* _SHORT EXERCISE_
Duplicate the entries below line for line, keeping every character the same.

Excerpt from a dataset:

....................

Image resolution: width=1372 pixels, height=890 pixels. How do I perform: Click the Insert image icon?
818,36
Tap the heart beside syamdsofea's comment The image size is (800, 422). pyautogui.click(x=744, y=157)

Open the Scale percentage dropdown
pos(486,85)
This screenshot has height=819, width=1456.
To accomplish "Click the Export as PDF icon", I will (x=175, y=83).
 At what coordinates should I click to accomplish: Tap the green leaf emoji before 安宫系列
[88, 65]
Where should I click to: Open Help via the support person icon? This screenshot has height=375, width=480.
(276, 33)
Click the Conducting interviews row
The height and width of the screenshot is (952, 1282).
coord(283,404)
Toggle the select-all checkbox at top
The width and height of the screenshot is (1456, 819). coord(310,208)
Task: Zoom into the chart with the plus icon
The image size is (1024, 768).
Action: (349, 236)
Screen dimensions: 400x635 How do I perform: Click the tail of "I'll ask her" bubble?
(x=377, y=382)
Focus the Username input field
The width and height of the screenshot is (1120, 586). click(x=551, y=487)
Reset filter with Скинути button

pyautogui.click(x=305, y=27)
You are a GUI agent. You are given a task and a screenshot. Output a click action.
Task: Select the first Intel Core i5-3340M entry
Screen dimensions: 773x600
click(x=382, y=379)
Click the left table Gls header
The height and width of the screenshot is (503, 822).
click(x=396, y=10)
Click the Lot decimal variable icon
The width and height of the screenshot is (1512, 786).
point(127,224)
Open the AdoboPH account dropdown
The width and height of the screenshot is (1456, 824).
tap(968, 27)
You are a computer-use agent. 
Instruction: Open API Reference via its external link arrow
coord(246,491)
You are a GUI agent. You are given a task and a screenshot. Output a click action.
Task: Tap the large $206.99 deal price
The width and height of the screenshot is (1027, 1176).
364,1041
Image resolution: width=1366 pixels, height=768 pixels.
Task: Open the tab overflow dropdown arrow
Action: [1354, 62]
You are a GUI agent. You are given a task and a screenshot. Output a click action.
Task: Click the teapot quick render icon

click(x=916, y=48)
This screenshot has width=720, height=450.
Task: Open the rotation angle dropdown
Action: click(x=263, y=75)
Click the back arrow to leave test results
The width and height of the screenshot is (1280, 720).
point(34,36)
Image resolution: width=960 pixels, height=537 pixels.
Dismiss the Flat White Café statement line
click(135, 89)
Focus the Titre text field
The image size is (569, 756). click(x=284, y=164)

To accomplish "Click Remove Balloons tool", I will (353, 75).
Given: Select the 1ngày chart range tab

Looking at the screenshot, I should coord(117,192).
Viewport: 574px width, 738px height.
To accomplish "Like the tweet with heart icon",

....................

* _ANSWER FOR THIS EXERCISE_
Image resolution: width=1372 pixels, height=890 pixels. How do I perform: Click the Insert image icon?
818,36
Tap the heart beside syamdsofea's comment The image size is (800, 422). pyautogui.click(x=744, y=157)

Open the Scale percentage dropdown
pos(486,85)
This screenshot has height=819, width=1456.
To accomplish "Click the Export as PDF icon", I will (x=175, y=83).
 At what coordinates should I click to accomplish: Tap the green leaf emoji before 安宫系列
[88, 65]
Where should I click to: Open Help via the support person icon? This screenshot has height=375, width=480.
(276, 33)
Click the Conducting interviews row
The height and width of the screenshot is (952, 1282).
coord(283,404)
Toggle the select-all checkbox at top
The width and height of the screenshot is (1456, 819). coord(310,208)
Task: Zoom into the chart with the plus icon
The image size is (1024, 768).
Action: (349, 236)
Screen dimensions: 400x635 How do I perform: Click the tail of "I'll ask her" bubble?
(x=377, y=382)
Focus the Username input field
The width and height of the screenshot is (1120, 586). click(x=551, y=487)
Reset filter with Скинути button

pyautogui.click(x=305, y=27)
You are a GUI agent. You are given a task and a screenshot. Output a click action.
Task: Select the first Intel Core i5-3340M entry
Screen dimensions: 773x600
click(x=382, y=379)
Click the left table Gls header
The height and width of the screenshot is (503, 822).
click(x=396, y=10)
Click the Lot decimal variable icon
The width and height of the screenshot is (1512, 786).
point(127,224)
Open the AdoboPH account dropdown
The width and height of the screenshot is (1456, 824).
tap(968, 27)
You are a computer-use agent. 
Instruction: Open API Reference via its external link arrow
coord(246,491)
You are a GUI agent. You are given a task and a screenshot. Output a click action.
Task: Tap the large $206.99 deal price
The width and height of the screenshot is (1027, 1176).
364,1041
Image resolution: width=1366 pixels, height=768 pixels.
Task: Open the tab overflow dropdown arrow
Action: [1354, 62]
You are a GUI agent. You are given a task and a screenshot. Output a click action.
Task: Click the teapot quick render icon

click(x=916, y=48)
This screenshot has width=720, height=450.
Task: Open the rotation angle dropdown
Action: click(x=263, y=75)
Click the back arrow to leave test results
The width and height of the screenshot is (1280, 720).
point(34,36)
Image resolution: width=960 pixels, height=537 pixels.
Dismiss the Flat White Café statement line
click(135, 89)
Focus the Titre text field
The image size is (569, 756). click(x=284, y=164)

To accomplish "Click Remove Balloons tool", I will (353, 75).
Given: Select the 1ngày chart range tab

Looking at the screenshot, I should coord(117,192).
Viewport: 574px width, 738px height.
To accomplish "Like the tweet with heart icon",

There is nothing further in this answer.